Treatment and outcomes
The debate of whether TR is an independent predictor of adverse clinical outcomes and whether it represents a valid therapeutic target spans over decades. (47,48) Albeit much less data is available for patients with CA, this data is also conflicting. (28,31) In the studies by Chacko and co-authors a deterioration of MR but not TR was a strong outcome predictor of adverse outcome. (28,29) Conversely, in the study by Fagot et al. the presence of ≥ moderate TR was associated with increased mortality. Nonetheless, this association was found only in patients with ATTR but not AL CA. (31)
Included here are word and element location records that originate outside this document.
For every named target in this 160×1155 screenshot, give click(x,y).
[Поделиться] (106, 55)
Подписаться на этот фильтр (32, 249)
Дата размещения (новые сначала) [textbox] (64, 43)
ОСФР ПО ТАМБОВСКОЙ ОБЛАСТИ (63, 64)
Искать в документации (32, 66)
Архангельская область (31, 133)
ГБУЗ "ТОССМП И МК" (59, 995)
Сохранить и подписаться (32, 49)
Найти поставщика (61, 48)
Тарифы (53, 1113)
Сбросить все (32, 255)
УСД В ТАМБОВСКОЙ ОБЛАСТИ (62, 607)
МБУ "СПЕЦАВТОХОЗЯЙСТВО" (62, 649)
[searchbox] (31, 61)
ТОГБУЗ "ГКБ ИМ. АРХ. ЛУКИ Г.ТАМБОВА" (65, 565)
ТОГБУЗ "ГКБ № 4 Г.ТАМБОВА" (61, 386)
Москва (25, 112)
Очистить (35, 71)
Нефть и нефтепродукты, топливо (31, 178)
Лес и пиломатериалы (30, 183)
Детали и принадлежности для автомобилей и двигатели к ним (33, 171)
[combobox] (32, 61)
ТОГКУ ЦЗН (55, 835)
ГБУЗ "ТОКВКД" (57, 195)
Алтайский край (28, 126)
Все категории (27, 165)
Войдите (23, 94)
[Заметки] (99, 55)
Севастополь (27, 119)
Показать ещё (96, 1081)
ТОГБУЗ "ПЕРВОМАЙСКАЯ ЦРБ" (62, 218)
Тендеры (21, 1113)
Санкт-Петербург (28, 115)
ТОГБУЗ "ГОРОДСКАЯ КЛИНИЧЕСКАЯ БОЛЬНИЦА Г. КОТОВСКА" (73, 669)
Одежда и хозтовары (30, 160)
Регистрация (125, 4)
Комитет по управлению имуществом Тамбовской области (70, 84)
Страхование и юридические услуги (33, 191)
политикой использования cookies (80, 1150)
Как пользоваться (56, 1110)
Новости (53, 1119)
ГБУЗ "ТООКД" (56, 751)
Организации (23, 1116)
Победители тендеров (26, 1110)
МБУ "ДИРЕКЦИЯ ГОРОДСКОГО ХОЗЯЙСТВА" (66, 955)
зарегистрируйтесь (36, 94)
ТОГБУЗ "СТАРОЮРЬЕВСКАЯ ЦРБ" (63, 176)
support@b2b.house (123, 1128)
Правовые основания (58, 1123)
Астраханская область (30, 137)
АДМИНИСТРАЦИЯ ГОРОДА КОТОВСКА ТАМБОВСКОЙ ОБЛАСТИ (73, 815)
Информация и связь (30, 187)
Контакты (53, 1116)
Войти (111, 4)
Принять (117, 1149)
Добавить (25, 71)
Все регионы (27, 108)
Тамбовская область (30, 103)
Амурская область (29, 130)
Given the general frailty and advanced age of patients with CA, a minimally invasive treatment approach seems preferrable to an open-heart surgery. The largest case series thus far was published from the Amyloidosis Center in Heidelberg. In total, 8 ATTR-CM and 21 non-CA patients underwent transcatheter tricuspid valve repair with the PASCAL Ace System. (49) Procedural success rate was 100% and after three months of follow-up TR severity and NYHA class were substantially improved. CA patients were furthermore compared to a non-matched control group of patients with severe TR and no CA, and the authors did not find any differences with respect to outcome endpoints (all-cause death/heart failure hospitalization). Randomized trials are needed to evaluate whether TR repair improves clinical outcomes in patients with CA.
Conclusion
In summary, valve disease and CA frequently coexist. While the dual pathology of AS and CA has been studied quite extensively, thereby closing significant gaps of knowledge, the coexistence of mitral/tricuspid regurgitation with CA is less well investigated. Modern imaging techniques enable a non-invasive diagnosis in a large proportion of patients with suspected CA. CA screening should therefore be widely applied in order not to miss a diagnosis of concomitant CA in patients with significant valve disease. Minimally invasive and transcatheter techniques seem most appropriate to treat valve disease in this elderly patient population with a high burden of comorbidities. This has been demonstrated for elderly patients with dual AS-amyloid. Treatment effects and associated prognosis of edge-to-edge repair in patients with mitral/tricuspid regurgitation and CA are yet to be determined.